むしろこちらが黙って聞いているうちに再び立ち上がる方もいます。

このようなことを目の当たりにすると、この人が話しているのを神様は聞き、生きるための勇気と力を与えてくださったように思えます。

ところで人々の思いを心の耳で聞き、神様にとりなす祭司職という役割は司祭だけでなく、洗礼を受けた全ての信者が等しく与っていることを思い出しましょう。

謙虚に耳を傾ける、人ごとではなく共感をもって聞くということは相手の存在をありのままに受け入れていくということにつながります。

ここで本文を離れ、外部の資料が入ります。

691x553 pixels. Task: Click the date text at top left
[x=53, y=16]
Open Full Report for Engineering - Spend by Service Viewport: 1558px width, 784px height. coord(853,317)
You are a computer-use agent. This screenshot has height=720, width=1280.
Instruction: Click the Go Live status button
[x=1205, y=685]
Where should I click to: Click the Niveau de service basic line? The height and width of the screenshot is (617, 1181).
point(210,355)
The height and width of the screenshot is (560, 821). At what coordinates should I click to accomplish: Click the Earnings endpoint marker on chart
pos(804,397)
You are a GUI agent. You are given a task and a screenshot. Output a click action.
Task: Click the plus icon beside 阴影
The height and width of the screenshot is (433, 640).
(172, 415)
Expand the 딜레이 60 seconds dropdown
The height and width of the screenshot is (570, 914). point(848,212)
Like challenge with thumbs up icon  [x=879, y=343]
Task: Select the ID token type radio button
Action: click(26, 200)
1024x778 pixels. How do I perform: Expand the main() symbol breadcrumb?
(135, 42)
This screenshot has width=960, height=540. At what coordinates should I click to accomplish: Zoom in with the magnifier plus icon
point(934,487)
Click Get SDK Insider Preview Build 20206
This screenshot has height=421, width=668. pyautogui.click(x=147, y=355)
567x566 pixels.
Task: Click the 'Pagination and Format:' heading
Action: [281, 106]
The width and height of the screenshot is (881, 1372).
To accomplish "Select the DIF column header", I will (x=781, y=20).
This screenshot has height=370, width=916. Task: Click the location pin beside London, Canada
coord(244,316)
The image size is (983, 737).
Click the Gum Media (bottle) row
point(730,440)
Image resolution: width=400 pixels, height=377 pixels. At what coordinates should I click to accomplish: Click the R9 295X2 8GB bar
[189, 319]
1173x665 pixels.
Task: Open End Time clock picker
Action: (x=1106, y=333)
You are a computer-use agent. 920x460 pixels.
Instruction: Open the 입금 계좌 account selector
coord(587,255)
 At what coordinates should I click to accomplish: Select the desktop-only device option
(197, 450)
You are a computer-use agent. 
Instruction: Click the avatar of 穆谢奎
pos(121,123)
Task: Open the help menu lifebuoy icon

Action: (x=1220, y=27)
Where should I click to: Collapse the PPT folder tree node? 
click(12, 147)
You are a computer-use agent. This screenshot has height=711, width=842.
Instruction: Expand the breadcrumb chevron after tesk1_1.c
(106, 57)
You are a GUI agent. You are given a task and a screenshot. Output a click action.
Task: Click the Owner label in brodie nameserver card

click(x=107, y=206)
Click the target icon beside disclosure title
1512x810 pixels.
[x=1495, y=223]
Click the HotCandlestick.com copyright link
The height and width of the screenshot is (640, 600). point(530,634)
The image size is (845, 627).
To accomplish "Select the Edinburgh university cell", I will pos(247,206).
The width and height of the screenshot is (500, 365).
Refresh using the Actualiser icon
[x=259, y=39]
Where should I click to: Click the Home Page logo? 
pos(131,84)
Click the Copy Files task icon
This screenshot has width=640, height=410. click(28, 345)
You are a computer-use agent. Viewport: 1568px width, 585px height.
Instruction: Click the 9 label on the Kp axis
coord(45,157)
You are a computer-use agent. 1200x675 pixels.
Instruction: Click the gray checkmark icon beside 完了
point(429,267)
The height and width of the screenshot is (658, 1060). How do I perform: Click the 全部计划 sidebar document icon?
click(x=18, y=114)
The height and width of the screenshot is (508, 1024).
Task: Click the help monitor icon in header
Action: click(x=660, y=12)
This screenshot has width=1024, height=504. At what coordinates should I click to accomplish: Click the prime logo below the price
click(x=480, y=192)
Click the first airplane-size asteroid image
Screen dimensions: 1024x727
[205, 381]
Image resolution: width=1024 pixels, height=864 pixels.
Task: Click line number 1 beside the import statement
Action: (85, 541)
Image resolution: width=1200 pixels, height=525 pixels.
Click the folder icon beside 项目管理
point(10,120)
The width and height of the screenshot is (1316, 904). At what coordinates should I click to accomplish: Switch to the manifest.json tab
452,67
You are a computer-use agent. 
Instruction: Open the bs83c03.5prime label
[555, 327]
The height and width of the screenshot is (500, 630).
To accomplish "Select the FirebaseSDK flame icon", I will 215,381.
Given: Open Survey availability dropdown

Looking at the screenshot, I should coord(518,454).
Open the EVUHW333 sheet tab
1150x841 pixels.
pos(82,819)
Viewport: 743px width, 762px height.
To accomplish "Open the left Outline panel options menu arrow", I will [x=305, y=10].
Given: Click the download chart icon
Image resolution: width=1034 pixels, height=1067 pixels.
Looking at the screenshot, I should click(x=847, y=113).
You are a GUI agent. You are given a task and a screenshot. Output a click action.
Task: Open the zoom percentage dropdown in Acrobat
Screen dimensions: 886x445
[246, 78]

これから迎える待降節の間、皆さまにお願いしたいことは、ロザリオの喜びの第二玄義(マリアのエリザベト訪問)を唱える時にコロナ禍によって孤独感に苦しみ、人との絆に渇いている方々への霊的訪問をしていただきたいということです。

皆さんの身近にも祈りの中で訪れなければいけない人がいるはずです。

毎日ロザリオを唱える習慣のある方は、その日に黙想すべき玄義に喜びの第二玄義を付け加えてもいいでしょう。

マリアがエリザベトを訪問し、彼女の不安を解消し喜びをもたらしたようにこの霊的な訪問は特別な年となった今年の降誕祭にふさわしい準備になるはずです。